Seine Mission: Mach Russland stark! Obwohl die USA und die EU ihm wirtschaftlich und militärisch überlegen sind.
Wenn ich einen Gegner nicht durch eigene Stärke schwächen kann, dann muss ich konspirativ vorgehen. Ich muss den Gegner von innen zersetzen. Ein guter Geheimdienstmann hat das gelernt:
Streue Zwietracht. Fördere verrückte Populisten, fördere Fremdenfeinde. Sorge dafür, dass die nicht als Deine Verbündeten wahrgenommen werden, sondern als die eigentlichen Patrioten.
Frankreich – überweise Frau Le Pen großzügige Kredite. Österreich voran! Lass FPÖ-Männer und AfD-Abgeordnete die Krim und Syrien besuchen. Mach Propaganda für sie, mit eigenem Fernsehsender, „RT deutsch“
Und dann: fördere, dass Großbritannien aus der EU aussteigt.
Völlig widersinnig, völlig idiotisch. Was soll das bringen? Gar nichts, aber verwirre die Geister doch so, dass die Idiotie, die Durchgeknalltheit zur Normalität wird.
Jetzt droht den Briten das Chaos. Eine wirtschaftliche und politische Katastrophe ist möglich. Die andere EU-Staaten denken: Die haben einen Hau, die Briten!
Dann heize noch andere Konflikte an. Wo österreichische und ungarische Rechte gegen Flüchtlinge hetzen. Und gegen die deutsche Kanzlerin. Italien gegen Frankreich.

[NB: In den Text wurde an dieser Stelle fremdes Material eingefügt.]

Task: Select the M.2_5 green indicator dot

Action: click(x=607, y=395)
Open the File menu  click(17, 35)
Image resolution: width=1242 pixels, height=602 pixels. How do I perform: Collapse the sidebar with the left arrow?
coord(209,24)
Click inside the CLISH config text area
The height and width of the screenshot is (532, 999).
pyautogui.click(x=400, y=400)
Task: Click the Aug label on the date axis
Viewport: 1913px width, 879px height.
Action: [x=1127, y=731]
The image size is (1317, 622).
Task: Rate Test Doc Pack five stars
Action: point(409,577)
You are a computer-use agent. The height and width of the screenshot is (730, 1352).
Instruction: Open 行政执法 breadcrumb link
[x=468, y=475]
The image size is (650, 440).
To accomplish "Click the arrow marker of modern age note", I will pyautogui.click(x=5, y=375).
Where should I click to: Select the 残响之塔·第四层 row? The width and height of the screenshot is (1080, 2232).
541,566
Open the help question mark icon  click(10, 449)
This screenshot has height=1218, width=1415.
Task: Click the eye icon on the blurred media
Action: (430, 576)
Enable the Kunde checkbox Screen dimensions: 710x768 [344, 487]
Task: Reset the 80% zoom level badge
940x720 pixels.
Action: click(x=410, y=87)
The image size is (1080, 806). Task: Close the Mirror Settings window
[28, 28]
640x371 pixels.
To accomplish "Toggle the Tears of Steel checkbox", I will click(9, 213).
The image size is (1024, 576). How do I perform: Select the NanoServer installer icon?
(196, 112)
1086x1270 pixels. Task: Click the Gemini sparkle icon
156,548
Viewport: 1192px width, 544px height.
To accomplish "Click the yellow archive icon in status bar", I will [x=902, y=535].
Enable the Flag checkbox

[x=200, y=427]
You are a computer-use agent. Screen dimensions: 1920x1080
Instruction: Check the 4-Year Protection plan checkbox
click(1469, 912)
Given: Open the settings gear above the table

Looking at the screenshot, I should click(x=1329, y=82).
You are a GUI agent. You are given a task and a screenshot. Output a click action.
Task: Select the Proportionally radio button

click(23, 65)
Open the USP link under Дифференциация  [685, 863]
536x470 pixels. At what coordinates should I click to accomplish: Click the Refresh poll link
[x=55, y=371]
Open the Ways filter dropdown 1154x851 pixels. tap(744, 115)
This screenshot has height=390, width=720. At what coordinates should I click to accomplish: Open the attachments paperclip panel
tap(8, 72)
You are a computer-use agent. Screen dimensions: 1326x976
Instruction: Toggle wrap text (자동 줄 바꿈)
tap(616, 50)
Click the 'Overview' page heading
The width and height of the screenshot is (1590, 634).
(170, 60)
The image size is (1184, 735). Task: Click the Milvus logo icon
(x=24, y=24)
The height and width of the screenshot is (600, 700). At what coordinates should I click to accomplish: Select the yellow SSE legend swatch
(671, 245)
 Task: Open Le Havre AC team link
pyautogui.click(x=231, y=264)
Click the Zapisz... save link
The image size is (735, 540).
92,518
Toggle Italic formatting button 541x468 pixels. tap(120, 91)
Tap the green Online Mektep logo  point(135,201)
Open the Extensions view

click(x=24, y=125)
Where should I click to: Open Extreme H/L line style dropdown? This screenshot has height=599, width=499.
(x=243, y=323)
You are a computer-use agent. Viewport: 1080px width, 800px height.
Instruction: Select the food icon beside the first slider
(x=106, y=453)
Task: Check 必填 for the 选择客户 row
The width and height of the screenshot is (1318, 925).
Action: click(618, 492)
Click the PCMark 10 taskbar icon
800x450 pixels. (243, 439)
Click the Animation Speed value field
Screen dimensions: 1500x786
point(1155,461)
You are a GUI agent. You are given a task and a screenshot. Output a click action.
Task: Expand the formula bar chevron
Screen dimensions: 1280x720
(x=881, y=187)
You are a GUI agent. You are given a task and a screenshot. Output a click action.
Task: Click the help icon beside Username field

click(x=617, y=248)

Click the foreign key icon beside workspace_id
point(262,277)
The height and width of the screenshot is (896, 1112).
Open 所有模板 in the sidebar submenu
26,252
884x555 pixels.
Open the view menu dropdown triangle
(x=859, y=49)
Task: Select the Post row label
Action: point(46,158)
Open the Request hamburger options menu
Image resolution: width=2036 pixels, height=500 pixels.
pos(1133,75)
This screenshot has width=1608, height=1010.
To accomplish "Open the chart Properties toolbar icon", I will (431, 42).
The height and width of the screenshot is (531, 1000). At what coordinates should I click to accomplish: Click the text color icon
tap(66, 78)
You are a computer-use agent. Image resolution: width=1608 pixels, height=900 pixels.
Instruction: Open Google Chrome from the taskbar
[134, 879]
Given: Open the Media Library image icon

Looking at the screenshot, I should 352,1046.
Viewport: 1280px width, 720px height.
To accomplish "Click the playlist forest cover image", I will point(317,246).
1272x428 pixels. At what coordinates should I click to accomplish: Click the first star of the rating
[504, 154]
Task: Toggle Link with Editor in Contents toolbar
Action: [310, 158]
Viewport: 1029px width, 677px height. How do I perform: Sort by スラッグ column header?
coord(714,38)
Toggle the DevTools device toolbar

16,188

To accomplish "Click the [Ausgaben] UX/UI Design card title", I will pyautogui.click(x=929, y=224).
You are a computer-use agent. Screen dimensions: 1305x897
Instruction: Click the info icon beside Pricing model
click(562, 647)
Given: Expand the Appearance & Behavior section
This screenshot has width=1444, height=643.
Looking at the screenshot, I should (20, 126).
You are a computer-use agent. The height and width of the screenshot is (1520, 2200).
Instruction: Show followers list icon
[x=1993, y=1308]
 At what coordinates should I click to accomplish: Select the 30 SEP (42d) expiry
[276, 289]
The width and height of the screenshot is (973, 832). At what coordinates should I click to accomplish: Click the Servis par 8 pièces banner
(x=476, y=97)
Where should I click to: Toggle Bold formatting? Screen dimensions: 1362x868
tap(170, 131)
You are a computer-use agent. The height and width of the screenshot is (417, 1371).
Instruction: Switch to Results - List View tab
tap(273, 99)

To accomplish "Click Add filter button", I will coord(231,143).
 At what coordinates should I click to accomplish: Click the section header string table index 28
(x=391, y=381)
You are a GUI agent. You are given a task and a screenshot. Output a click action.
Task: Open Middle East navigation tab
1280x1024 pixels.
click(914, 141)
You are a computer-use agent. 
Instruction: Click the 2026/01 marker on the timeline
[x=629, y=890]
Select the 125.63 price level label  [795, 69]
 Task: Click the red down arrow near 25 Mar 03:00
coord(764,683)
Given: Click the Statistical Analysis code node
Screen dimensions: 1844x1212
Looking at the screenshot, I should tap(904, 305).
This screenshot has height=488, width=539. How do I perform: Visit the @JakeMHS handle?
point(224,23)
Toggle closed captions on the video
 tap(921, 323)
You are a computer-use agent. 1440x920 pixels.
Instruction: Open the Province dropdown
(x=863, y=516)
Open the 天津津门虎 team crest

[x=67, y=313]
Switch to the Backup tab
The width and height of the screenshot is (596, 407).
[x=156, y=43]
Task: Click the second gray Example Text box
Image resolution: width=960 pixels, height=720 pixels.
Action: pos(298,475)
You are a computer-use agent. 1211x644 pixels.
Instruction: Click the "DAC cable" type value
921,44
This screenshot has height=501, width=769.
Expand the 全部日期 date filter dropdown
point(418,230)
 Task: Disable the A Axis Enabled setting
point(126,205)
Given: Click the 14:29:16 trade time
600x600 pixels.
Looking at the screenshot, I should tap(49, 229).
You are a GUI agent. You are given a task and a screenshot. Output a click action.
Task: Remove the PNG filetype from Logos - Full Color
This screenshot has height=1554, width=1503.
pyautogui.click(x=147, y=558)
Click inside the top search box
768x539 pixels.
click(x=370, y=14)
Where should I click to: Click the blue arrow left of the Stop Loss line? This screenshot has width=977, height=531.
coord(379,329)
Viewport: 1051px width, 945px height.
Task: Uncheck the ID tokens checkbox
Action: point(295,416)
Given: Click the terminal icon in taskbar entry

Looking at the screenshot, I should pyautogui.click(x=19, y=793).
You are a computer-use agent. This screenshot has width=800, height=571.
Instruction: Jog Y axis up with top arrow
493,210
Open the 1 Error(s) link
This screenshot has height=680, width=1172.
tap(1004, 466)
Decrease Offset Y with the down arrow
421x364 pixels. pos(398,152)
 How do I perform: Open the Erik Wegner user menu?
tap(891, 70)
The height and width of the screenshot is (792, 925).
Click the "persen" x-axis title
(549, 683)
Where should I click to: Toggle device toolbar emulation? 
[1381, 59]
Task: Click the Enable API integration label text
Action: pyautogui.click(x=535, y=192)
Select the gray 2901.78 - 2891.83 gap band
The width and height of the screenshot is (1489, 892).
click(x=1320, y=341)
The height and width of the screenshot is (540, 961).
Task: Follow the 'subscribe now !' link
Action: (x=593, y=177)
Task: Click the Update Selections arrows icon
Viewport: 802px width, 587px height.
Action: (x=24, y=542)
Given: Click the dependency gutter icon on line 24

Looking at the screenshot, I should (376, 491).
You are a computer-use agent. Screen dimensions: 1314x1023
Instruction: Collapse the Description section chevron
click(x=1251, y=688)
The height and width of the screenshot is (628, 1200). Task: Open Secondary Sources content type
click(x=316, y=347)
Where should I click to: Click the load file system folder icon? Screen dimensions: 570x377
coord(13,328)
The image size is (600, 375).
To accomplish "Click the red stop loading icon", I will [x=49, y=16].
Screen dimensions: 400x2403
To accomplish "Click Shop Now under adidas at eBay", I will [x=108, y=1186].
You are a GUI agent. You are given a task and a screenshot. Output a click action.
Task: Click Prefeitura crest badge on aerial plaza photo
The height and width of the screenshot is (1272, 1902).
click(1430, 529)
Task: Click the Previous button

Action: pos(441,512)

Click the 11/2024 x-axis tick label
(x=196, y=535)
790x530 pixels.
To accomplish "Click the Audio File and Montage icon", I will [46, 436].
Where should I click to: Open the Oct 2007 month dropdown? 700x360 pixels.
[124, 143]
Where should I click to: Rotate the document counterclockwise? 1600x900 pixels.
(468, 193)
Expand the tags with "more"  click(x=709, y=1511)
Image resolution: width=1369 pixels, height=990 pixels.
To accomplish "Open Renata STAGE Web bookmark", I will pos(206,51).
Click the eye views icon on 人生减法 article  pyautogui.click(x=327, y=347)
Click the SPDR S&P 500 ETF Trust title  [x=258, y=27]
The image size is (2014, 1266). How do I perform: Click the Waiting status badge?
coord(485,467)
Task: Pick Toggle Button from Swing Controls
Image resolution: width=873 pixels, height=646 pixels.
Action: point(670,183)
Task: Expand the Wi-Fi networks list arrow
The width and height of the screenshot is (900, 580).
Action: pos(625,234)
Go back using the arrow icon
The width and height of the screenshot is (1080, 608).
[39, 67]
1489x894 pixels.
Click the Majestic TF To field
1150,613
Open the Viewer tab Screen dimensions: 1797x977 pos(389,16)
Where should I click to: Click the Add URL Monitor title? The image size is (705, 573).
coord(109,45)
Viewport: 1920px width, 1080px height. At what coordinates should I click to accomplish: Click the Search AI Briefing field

Osten gegen Westen, Norden gegen Süden.
28 Staaten gegeneinander. Chaos.
Dann zünde die nächste Bombe. Lass Donald Trump auf die superbeknackte Idee kommen, einfach mal Zölle auf EU-Produkte zu erheben. Höhere Zölle. Lass ihn sich mit den Chinesen anlegen. Lass Donald Trump sogar den gutmütigen, friedlichen Nachbarn Kanada vor den Kopf stoßen.
Mal ehrlich, vernünftig betrachtet: Was haben die USA, was hat Europa, was hat Kanada von diesem Chaos? Gibt es da irgendeinen, der davon profitiert? Nein. Alle werden mit reingerissen in den Strudel. Das nützt niemandem von ihnen. Das nutzt nur jemandem, der außen sitzt, und der sich ins Fäustchen lacht! In Moskau zum Beispiel.
So ein Chaos hinzukriegen; und hinzukriegen, dass alle auf den Leim gehen und alle brav bei Trump, Brexit und populistischen Exzessen mitmachen – das ist ganz große Zersetzungskunst!
Falls Sie es waren, Herr Putin: Sie Schurke! Aber, wenn Sie es waren: Respekt! Handwerklich perfekt gemacht.